* **Task objective**: Using the listing below, set down each line from the line containing "Task: Open the Wyliczaj" through the line containing "Given: Expand the File name dropdown", both ends included, exactly and with nothing added.

Available data section start

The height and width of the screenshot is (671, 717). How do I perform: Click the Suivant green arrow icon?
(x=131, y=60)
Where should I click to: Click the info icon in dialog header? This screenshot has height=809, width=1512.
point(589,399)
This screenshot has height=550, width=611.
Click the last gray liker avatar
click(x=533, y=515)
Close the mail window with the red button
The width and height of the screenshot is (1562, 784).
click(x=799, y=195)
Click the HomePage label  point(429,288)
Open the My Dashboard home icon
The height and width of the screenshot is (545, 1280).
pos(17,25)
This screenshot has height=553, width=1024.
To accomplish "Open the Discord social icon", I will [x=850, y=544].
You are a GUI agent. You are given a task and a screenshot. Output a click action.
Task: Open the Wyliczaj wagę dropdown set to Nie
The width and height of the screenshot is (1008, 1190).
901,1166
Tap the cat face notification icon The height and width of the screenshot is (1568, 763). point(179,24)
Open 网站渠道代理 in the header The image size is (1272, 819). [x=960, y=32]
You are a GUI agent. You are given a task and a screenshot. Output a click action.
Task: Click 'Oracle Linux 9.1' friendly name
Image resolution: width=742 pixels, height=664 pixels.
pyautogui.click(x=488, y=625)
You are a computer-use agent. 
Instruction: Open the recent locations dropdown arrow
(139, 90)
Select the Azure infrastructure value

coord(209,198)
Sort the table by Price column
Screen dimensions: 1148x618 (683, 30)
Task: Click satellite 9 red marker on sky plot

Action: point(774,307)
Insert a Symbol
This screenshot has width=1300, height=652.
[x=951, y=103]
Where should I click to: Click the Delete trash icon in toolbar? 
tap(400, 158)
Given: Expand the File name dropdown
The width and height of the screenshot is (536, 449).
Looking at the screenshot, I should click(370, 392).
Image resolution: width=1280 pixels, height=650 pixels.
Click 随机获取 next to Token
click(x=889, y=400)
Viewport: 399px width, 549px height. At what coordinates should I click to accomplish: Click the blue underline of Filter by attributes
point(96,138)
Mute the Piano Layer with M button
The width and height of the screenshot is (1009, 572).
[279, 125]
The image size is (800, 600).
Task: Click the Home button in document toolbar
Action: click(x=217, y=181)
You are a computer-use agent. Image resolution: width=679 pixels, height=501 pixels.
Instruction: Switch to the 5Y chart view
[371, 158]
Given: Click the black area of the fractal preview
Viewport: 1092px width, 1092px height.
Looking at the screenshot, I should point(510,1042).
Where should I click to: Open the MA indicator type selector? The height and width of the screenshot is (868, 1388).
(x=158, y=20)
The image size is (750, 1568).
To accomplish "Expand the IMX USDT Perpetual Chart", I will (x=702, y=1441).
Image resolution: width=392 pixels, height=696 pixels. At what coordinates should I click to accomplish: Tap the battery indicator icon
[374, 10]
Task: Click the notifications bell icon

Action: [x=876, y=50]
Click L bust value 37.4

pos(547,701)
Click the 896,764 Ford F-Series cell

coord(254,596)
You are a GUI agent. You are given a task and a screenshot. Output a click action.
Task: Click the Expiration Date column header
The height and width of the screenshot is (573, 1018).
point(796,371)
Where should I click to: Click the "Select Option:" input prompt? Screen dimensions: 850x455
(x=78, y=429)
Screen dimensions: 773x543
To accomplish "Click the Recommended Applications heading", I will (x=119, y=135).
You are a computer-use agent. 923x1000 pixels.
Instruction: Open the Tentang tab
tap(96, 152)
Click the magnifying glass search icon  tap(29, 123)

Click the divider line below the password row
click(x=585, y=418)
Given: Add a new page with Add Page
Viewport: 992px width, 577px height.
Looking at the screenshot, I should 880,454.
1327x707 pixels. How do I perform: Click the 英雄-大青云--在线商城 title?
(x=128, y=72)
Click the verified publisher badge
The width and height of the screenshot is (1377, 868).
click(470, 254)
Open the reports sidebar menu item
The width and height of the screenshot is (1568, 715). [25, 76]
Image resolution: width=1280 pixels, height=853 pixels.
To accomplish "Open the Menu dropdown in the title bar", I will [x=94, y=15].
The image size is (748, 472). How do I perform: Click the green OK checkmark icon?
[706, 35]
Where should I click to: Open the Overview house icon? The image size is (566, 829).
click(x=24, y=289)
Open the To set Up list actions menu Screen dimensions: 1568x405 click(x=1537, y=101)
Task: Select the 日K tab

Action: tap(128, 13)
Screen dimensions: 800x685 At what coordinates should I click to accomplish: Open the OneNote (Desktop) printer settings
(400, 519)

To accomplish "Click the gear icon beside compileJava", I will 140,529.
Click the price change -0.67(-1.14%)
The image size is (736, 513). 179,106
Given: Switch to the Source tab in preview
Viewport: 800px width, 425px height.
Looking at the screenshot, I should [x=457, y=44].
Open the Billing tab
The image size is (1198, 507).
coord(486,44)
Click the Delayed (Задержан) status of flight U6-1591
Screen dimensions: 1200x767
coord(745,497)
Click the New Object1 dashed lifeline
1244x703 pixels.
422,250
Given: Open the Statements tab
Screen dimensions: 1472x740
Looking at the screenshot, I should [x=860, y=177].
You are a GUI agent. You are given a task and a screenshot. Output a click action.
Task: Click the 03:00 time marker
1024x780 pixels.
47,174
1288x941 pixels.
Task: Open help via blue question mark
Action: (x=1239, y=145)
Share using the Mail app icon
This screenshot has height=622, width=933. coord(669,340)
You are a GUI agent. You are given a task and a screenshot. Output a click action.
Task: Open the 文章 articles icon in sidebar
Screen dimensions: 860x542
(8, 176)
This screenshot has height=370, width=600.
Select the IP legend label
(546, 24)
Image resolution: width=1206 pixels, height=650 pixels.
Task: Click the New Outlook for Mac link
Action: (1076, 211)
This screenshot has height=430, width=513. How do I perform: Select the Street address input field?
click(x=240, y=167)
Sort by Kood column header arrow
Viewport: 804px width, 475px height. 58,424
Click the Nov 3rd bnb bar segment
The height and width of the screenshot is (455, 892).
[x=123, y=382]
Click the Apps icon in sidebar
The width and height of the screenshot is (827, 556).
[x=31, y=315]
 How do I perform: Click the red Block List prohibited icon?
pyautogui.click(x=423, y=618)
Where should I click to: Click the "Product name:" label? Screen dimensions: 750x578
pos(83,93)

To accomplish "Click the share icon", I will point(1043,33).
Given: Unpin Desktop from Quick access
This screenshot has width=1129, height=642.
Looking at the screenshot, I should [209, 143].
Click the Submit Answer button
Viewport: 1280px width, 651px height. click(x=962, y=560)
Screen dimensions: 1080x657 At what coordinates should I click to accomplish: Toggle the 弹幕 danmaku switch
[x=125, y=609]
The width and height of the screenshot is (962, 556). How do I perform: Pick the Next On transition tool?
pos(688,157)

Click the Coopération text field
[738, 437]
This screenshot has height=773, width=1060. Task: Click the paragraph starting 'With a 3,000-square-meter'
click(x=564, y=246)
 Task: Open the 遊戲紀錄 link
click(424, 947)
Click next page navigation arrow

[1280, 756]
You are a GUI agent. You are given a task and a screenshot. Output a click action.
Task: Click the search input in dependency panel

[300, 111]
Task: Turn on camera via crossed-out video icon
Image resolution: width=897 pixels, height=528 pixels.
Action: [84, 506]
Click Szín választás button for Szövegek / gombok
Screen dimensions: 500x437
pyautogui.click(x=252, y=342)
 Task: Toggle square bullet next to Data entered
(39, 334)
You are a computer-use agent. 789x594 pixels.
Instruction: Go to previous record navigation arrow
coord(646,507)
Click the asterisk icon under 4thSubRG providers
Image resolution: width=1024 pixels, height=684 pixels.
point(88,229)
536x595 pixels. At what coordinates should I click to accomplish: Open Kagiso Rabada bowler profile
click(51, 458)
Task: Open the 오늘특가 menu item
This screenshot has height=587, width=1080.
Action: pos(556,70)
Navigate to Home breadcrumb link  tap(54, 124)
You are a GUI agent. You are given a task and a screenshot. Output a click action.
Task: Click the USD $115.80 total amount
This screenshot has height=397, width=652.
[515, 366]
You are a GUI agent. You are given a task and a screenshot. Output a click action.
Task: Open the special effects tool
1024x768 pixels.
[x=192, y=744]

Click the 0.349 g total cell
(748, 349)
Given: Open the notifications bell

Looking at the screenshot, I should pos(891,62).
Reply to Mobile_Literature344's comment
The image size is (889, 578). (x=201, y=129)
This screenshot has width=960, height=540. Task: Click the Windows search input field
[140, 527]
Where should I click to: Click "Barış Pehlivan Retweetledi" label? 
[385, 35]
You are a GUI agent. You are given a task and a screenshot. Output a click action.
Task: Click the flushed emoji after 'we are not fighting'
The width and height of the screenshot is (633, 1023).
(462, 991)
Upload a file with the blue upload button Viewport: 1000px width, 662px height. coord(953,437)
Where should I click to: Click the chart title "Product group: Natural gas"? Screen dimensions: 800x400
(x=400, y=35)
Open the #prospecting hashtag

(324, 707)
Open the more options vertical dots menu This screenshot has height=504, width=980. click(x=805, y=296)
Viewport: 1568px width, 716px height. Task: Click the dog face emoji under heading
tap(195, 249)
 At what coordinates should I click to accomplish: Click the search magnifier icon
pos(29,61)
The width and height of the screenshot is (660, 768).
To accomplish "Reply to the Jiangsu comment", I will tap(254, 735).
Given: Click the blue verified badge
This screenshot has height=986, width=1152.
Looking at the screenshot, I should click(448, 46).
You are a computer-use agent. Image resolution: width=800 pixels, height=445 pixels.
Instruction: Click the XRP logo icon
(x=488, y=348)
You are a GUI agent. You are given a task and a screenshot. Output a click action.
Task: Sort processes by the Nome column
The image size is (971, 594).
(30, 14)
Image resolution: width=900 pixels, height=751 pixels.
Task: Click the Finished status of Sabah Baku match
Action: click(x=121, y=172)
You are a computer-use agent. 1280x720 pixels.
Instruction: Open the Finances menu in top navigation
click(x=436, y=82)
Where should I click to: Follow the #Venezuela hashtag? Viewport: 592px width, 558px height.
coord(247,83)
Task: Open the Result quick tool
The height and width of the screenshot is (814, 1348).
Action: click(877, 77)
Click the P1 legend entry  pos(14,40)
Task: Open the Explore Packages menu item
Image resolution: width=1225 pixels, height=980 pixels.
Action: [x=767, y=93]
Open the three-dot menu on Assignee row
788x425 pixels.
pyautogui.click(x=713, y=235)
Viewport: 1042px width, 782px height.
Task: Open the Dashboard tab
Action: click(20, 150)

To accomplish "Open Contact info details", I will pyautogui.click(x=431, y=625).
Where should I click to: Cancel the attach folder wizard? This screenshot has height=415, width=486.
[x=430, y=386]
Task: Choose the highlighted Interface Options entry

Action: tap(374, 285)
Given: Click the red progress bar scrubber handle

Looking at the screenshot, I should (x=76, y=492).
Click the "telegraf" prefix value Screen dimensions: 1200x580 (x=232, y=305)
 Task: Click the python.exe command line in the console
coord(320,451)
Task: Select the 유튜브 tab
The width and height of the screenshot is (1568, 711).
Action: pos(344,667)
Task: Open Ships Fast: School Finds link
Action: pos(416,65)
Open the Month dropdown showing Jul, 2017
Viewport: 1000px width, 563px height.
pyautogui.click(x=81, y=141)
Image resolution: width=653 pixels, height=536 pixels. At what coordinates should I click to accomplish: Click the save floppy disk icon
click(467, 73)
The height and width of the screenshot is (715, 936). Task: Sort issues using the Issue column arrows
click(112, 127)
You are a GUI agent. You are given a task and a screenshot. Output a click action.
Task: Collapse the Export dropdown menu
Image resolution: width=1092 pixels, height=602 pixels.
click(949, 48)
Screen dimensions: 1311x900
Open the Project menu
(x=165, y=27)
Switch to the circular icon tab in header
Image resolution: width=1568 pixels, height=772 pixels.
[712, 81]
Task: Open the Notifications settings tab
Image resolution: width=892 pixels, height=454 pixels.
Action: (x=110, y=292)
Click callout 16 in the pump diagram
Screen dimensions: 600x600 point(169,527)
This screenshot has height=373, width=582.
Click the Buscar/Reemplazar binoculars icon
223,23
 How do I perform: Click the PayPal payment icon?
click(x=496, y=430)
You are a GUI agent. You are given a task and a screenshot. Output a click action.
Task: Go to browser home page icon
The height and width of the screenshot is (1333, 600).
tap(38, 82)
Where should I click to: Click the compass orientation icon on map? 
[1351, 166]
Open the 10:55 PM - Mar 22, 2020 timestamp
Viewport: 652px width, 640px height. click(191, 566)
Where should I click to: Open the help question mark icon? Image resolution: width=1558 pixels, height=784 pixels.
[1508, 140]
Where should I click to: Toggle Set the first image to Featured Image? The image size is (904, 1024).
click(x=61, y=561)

Available data section end

* **Output for this exercise**:
Task: Open the Wyliczaj wagę dropdown set to Nie
The width and height of the screenshot is (1008, 1190).
901,1166
Tap the cat face notification icon The height and width of the screenshot is (1568, 763). point(179,24)
Open 网站渠道代理 in the header The image size is (1272, 819). [x=960, y=32]
You are a GUI agent. You are given a task and a screenshot. Output a click action.
Task: Click 'Oracle Linux 9.1' friendly name
Image resolution: width=742 pixels, height=664 pixels.
pyautogui.click(x=488, y=625)
You are a computer-use agent. 
Instruction: Open the recent locations dropdown arrow
(139, 90)
Select the Azure infrastructure value

coord(209,198)
Sort the table by Price column
Screen dimensions: 1148x618 (683, 30)
Task: Click satellite 9 red marker on sky plot

Action: point(774,307)
Insert a Symbol
This screenshot has width=1300, height=652.
[x=951, y=103]
Where should I click to: Click the Delete trash icon in toolbar? 
tap(400, 158)
Given: Expand the File name dropdown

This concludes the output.